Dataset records
◇ ◇ ◇ ◇
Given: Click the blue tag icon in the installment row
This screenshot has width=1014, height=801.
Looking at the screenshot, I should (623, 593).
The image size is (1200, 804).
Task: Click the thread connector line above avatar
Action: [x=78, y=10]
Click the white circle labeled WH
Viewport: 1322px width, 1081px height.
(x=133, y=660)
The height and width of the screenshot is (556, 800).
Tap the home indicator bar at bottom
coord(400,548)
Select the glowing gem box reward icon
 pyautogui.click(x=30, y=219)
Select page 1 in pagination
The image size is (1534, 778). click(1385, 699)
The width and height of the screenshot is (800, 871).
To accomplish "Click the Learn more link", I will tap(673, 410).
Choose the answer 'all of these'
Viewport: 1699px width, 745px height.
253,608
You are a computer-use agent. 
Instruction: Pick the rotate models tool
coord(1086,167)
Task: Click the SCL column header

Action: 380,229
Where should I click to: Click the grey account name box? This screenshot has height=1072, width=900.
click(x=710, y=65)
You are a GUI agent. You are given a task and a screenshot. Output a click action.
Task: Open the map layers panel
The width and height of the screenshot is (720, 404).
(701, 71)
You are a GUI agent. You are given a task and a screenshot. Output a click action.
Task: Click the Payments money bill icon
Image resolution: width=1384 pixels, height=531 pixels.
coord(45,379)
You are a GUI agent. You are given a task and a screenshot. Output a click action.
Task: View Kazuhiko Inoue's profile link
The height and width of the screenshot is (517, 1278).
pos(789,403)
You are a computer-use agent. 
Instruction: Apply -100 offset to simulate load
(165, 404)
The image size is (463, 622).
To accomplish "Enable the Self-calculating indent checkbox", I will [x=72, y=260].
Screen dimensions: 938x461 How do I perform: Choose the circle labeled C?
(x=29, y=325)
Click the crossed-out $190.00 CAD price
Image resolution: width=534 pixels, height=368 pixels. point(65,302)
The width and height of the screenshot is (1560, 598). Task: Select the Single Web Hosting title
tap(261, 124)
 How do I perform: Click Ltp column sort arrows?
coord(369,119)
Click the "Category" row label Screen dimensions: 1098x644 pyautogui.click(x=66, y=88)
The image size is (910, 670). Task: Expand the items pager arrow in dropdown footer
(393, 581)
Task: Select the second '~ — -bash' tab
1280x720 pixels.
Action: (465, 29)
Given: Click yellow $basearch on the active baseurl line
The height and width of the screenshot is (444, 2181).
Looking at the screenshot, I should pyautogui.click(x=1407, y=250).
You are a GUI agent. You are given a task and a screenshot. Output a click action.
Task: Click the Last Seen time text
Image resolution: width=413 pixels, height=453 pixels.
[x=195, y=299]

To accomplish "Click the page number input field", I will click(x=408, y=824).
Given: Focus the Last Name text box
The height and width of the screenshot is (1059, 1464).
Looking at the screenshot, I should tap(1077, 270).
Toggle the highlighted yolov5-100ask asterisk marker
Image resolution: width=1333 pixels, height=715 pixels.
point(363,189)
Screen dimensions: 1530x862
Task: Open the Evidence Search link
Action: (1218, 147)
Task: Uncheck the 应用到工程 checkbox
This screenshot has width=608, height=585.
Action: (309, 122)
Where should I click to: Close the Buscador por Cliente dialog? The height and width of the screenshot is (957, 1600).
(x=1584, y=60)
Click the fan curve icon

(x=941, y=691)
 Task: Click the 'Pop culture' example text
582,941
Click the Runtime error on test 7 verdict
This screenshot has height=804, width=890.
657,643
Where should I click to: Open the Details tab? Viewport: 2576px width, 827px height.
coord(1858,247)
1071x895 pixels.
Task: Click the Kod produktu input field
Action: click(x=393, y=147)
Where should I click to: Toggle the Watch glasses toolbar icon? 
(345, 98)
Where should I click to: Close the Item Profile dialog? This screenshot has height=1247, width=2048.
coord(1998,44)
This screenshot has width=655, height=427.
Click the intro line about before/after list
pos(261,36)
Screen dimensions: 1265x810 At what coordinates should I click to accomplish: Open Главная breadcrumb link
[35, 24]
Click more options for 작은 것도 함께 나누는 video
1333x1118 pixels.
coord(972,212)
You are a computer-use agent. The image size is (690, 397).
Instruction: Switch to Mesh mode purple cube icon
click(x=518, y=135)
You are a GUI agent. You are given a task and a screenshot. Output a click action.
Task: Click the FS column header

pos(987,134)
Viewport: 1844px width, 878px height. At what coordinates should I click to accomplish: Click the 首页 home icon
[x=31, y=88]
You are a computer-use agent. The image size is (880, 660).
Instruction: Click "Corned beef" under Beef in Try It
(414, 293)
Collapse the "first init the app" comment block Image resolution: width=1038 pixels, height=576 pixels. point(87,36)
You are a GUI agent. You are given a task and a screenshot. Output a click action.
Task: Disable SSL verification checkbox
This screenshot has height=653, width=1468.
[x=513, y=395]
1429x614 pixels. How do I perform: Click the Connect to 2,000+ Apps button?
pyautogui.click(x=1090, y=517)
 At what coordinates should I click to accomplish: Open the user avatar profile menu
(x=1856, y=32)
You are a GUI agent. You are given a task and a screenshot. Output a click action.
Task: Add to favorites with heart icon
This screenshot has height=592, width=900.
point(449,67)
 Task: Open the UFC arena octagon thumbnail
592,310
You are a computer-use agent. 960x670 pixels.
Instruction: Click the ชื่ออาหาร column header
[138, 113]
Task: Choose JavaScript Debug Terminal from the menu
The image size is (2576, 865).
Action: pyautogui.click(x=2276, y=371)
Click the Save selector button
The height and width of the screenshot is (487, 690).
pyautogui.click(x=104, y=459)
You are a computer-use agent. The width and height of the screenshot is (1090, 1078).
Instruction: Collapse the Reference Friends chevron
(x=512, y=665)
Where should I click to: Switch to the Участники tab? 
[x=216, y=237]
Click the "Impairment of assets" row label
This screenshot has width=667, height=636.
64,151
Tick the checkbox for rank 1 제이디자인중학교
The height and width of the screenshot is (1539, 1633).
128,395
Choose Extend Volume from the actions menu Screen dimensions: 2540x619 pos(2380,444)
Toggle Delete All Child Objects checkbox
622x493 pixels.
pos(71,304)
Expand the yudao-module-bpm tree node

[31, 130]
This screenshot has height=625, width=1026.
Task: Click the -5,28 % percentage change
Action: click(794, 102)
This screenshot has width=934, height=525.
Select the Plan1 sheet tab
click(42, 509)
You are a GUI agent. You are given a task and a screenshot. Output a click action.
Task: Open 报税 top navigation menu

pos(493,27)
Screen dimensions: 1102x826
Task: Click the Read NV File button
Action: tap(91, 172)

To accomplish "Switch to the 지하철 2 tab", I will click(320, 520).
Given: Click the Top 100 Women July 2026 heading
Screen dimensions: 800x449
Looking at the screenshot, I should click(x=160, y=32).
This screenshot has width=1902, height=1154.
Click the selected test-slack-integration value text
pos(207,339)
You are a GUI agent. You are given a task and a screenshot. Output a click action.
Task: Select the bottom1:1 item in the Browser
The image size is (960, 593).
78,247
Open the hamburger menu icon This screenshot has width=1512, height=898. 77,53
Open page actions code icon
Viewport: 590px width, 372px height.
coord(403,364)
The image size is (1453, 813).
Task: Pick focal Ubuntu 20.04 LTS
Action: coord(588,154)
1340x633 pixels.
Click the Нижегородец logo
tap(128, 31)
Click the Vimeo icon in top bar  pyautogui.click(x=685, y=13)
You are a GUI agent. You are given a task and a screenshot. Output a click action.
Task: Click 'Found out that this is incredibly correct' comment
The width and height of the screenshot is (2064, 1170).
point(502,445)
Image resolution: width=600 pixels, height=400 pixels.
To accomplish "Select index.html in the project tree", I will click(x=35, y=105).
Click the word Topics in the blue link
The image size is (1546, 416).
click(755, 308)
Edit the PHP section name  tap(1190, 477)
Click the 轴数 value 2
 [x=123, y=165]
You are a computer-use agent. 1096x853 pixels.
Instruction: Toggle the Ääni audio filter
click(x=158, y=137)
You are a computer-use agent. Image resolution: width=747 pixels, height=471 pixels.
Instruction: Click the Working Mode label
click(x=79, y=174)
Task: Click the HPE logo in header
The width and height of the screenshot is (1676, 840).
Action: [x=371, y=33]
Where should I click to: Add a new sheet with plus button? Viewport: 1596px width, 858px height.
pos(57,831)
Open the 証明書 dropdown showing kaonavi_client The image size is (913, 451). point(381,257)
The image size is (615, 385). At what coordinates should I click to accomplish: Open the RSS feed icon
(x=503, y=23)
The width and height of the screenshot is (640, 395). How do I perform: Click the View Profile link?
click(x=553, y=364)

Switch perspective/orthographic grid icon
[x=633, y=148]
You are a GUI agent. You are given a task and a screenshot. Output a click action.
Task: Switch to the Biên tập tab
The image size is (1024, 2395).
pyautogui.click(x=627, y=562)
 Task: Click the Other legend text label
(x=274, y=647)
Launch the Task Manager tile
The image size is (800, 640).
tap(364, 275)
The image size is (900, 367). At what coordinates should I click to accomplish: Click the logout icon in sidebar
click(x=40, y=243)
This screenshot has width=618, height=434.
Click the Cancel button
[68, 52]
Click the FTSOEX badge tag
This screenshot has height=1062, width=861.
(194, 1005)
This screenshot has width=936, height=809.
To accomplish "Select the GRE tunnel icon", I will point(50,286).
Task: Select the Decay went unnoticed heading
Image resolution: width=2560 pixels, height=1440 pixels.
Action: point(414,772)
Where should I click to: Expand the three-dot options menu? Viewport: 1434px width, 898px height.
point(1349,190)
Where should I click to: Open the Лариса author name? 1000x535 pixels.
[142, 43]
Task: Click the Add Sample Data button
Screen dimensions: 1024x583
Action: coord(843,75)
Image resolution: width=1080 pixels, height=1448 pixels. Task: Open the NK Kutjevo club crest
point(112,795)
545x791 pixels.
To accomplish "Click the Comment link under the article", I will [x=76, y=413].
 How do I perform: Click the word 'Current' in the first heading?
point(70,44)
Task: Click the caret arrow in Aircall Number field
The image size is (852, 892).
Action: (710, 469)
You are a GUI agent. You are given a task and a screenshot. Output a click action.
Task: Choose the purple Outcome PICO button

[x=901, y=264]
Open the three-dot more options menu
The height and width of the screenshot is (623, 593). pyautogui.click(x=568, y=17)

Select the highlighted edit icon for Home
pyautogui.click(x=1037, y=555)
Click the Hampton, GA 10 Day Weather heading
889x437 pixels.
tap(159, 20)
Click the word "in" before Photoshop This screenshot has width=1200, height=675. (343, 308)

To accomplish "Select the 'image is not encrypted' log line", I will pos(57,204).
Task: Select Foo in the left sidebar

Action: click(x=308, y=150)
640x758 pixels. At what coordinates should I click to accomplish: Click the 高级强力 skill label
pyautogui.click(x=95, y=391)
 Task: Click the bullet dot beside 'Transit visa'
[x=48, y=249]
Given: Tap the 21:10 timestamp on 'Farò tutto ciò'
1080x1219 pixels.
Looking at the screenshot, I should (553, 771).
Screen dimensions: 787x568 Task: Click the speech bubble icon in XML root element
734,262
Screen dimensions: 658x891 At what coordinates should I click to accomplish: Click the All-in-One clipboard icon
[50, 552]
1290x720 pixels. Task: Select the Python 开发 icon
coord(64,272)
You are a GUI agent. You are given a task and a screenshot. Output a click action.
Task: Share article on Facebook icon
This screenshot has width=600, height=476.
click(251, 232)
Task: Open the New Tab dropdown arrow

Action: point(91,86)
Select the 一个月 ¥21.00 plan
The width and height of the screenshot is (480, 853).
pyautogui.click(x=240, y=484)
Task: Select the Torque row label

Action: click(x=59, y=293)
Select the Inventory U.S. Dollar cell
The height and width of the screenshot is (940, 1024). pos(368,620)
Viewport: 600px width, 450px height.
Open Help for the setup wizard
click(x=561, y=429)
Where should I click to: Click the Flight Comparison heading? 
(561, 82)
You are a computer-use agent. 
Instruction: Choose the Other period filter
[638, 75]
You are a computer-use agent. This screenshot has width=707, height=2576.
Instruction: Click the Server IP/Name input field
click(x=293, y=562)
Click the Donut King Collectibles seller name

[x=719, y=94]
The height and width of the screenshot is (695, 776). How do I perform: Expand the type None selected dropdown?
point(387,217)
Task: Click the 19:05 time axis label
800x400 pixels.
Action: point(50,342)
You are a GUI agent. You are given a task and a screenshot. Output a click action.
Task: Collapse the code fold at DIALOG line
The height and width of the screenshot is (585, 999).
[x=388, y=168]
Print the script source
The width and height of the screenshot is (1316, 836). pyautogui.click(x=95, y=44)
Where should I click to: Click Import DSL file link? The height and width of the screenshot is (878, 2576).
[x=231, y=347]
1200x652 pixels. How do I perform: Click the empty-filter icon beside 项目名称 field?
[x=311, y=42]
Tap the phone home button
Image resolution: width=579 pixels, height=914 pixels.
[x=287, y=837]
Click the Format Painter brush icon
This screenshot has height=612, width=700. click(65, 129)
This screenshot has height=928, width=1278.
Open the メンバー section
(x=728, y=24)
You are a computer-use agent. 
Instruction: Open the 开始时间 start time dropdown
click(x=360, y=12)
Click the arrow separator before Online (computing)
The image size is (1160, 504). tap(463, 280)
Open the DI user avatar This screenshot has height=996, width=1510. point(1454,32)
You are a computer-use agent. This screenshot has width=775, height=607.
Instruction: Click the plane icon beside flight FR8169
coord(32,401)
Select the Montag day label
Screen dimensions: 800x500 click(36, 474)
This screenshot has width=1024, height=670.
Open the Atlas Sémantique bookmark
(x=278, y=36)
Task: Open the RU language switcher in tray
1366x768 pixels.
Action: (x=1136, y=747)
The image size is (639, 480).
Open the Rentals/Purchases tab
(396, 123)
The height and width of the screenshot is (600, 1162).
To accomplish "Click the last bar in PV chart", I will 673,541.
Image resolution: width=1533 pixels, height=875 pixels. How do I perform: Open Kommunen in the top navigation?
◇ ◇ ◇ ◇
• _About this task_: Please retype exactly the line containing "Print the script source" and each line after it to the end of the records, and nothing more.

• _Task output_:
Print the script source
The width and height of the screenshot is (1316, 836). pyautogui.click(x=95, y=44)
Where should I click to: Click Import DSL file link? The height and width of the screenshot is (878, 2576).
[x=231, y=347]
1200x652 pixels. How do I perform: Click the empty-filter icon beside 项目名称 field?
[x=311, y=42]
Tap the phone home button
Image resolution: width=579 pixels, height=914 pixels.
[x=287, y=837]
Click the Format Painter brush icon
This screenshot has height=612, width=700. click(65, 129)
This screenshot has height=928, width=1278.
Open the メンバー section
(x=728, y=24)
You are a computer-use agent. 
Instruction: Open the 开始时间 start time dropdown
click(x=360, y=12)
Click the arrow separator before Online (computing)
The image size is (1160, 504). tap(463, 280)
Open the DI user avatar This screenshot has height=996, width=1510. point(1454,32)
You are a computer-use agent. This screenshot has width=775, height=607.
Instruction: Click the plane icon beside flight FR8169
coord(32,401)
Select the Montag day label
Screen dimensions: 800x500 click(36, 474)
This screenshot has width=1024, height=670.
Open the Atlas Sémantique bookmark
(x=278, y=36)
Task: Open the RU language switcher in tray
1366x768 pixels.
Action: (x=1136, y=747)
The image size is (639, 480).
Open the Rentals/Purchases tab
(396, 123)
The height and width of the screenshot is (600, 1162).
To accomplish "Click the last bar in PV chart", I will 673,541.
Image resolution: width=1533 pixels, height=875 pixels. How do I perform: Open Kommunen in the top navigation?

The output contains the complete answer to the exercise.